An integrative review of missed nursing care and the general practice nurse

Aust J Prim Health. 2024 Feb 6. doi: 10.1071/PY23127. Online ahead of print.


Background: The phenomenon of missed care has received increasing interest over the past decade. Previous studies have used a missed care framework to identify missed nursing tasks, although these have primarily been within the acute care environment. The aim of this research was to identify missed care specific to the role of the general practice nurse.

Methods: An integrative review method was adopted, using The Mixed Methods Appraisal Tool to assist in a methodological appraisal of both experimental, theoretical, and qualitative studies. Thematic analysis was then used to analyse and present a narrative synthesis of the data.

Data sources: CINAHL, SCOPUS, Web of Science and Google Scholar databases were searched between 2011 and 2022 for empirical research that reported missed care and the general practice nurse.

Results: Of the 787 papers identified, 10 papers met the inclusion criteria. Three themes identified missed care in relation to primary healthcare nurses: under-staffing and resourcing, communication difficulties, and role confusion.

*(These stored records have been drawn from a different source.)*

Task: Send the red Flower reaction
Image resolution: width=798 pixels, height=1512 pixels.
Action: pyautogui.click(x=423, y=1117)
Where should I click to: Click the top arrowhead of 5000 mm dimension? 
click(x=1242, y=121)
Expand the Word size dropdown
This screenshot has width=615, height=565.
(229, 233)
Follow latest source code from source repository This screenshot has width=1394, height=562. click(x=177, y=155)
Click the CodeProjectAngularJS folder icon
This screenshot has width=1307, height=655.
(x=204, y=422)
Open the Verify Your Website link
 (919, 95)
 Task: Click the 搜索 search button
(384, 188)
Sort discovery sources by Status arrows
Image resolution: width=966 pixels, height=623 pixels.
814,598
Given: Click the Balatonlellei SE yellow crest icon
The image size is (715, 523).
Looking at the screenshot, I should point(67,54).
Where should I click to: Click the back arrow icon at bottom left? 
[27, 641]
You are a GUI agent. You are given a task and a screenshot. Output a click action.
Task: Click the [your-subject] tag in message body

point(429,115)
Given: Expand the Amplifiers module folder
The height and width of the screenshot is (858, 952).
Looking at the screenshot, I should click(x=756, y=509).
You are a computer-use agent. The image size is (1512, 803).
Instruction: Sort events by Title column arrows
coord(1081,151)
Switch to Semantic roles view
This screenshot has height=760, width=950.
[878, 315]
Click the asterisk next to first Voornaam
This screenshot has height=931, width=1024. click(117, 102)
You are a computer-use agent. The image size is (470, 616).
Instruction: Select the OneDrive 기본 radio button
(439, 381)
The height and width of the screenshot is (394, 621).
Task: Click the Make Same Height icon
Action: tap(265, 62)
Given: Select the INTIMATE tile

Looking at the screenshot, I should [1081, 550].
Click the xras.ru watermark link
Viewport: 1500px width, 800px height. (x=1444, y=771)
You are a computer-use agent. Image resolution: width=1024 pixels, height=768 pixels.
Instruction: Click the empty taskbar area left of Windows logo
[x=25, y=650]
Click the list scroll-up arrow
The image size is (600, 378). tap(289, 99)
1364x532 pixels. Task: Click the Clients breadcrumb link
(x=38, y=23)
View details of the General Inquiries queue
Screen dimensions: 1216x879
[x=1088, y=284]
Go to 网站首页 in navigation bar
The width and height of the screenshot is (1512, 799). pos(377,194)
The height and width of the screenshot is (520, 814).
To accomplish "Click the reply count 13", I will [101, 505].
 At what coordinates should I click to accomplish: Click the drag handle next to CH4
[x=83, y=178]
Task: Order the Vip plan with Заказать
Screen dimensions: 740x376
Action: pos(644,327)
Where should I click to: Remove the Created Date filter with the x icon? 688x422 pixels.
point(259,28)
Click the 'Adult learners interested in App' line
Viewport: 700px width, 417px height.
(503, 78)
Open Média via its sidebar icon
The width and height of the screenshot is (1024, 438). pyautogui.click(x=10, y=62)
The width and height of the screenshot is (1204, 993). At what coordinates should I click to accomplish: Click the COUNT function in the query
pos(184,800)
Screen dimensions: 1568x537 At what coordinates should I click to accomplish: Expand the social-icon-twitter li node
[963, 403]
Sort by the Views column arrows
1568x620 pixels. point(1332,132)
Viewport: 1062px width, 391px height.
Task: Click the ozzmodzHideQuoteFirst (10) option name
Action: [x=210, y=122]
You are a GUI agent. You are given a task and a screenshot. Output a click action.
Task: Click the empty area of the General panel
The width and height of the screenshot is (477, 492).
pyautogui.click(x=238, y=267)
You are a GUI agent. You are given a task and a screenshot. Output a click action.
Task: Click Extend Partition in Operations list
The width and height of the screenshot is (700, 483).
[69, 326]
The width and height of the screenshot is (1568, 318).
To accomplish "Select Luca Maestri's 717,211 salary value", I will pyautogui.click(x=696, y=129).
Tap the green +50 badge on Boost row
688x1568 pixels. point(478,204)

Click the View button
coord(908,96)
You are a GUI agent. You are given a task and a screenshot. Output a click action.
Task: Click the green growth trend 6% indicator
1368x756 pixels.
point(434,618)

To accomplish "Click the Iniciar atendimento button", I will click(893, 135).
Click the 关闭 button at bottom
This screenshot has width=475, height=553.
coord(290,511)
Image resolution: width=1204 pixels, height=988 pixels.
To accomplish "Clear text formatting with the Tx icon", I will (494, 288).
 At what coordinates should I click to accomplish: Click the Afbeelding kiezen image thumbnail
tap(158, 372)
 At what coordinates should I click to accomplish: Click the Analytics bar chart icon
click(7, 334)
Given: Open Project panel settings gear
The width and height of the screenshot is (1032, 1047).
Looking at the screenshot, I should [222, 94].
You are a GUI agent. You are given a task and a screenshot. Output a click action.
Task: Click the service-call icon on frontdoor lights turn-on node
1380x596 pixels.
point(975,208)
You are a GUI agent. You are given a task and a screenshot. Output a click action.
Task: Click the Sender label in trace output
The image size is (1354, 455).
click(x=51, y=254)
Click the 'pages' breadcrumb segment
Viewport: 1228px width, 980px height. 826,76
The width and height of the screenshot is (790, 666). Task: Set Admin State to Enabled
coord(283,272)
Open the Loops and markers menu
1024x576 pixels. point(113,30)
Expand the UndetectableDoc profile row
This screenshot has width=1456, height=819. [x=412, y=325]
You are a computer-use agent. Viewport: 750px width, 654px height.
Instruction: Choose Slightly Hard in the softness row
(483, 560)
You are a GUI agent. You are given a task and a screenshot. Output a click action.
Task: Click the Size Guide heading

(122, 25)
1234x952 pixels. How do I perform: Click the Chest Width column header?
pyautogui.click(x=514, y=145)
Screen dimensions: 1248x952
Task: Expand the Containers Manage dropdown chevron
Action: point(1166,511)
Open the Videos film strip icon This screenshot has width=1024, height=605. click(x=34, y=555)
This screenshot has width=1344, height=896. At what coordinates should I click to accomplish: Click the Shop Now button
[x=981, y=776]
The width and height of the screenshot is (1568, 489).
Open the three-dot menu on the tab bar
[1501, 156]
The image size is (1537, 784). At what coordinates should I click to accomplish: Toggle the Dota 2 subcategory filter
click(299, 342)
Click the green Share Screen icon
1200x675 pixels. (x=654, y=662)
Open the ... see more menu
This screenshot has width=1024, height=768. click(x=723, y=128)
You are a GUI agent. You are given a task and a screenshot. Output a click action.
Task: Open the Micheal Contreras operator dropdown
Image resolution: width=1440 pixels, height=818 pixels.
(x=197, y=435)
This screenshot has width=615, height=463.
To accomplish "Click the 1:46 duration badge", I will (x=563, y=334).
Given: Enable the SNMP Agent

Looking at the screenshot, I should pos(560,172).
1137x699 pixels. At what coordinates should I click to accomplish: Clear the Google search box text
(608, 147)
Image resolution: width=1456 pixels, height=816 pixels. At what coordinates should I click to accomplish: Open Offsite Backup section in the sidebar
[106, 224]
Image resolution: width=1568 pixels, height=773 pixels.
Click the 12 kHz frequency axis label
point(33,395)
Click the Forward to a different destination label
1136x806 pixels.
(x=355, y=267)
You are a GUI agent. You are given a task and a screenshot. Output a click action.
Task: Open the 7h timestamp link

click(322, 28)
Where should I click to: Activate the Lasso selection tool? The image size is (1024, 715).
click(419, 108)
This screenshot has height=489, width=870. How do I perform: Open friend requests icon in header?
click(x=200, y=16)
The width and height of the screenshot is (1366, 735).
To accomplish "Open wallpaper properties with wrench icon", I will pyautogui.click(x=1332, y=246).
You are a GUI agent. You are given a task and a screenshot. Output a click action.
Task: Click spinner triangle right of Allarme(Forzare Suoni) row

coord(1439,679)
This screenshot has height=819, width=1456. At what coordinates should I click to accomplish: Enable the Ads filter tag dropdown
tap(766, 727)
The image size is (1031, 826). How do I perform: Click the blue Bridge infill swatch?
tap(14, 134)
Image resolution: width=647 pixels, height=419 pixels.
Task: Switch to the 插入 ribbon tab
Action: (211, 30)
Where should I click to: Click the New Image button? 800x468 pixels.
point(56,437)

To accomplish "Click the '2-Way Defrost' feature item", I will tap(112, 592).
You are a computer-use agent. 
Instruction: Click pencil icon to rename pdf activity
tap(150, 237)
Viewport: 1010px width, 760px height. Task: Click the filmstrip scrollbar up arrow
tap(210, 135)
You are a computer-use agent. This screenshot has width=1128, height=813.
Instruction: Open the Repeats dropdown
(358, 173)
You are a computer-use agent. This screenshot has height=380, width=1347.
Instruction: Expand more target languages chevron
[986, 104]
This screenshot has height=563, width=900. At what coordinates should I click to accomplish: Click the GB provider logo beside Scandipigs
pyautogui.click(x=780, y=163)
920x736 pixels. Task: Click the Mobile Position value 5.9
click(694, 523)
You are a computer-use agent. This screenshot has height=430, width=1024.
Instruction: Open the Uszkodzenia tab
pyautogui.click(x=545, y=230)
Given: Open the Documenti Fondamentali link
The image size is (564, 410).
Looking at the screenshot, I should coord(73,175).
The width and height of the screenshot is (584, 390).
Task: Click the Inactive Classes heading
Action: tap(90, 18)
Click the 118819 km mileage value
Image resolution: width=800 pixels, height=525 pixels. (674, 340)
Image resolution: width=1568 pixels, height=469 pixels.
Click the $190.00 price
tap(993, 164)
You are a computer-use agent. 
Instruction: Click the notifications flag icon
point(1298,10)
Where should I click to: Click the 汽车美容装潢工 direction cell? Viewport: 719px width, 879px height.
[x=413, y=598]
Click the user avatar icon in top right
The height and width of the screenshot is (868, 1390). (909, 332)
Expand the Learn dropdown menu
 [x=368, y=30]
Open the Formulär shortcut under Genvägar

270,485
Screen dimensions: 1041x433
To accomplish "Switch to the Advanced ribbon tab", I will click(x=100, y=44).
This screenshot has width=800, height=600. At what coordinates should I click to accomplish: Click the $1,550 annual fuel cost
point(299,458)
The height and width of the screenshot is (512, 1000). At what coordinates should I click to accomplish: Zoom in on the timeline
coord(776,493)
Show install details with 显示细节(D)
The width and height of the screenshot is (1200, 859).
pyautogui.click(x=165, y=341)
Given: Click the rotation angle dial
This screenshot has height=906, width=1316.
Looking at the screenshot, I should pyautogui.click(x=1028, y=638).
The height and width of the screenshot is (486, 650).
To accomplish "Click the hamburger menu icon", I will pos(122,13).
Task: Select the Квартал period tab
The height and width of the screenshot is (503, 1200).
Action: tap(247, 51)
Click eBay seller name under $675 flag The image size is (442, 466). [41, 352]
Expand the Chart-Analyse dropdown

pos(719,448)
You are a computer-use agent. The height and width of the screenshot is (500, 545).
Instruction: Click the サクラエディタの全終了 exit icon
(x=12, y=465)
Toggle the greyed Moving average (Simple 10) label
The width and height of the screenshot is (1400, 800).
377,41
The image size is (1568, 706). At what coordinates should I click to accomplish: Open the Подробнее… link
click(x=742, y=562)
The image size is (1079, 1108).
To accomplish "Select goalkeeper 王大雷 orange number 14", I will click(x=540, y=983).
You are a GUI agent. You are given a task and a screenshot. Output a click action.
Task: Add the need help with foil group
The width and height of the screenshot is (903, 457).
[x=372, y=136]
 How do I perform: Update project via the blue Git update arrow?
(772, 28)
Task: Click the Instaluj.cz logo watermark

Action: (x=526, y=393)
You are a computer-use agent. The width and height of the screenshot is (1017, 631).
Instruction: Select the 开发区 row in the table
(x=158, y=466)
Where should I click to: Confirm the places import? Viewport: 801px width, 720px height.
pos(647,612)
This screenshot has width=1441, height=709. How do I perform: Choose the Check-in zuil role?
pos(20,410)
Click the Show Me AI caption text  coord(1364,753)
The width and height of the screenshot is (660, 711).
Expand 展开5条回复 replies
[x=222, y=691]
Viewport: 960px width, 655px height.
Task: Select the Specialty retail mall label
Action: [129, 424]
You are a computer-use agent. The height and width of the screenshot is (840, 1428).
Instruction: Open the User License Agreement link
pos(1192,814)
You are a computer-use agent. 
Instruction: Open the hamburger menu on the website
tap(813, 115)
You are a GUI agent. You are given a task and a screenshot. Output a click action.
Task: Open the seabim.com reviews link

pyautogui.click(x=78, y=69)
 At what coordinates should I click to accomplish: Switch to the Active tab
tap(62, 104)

Conclusion: Isolating missed care by general practice nurses was challenging because much of the research failed to separate out general practice nurses from community and primary health care nurses. This challenge was exacerbated by disparity in the way that a general practice nurse is defined and presented in the various databases. While some themes such as those related to communication and understaffing and resourcing demonstrate some parallels with the acute sector, more research is required to identify missed care specific to the general practice nurse.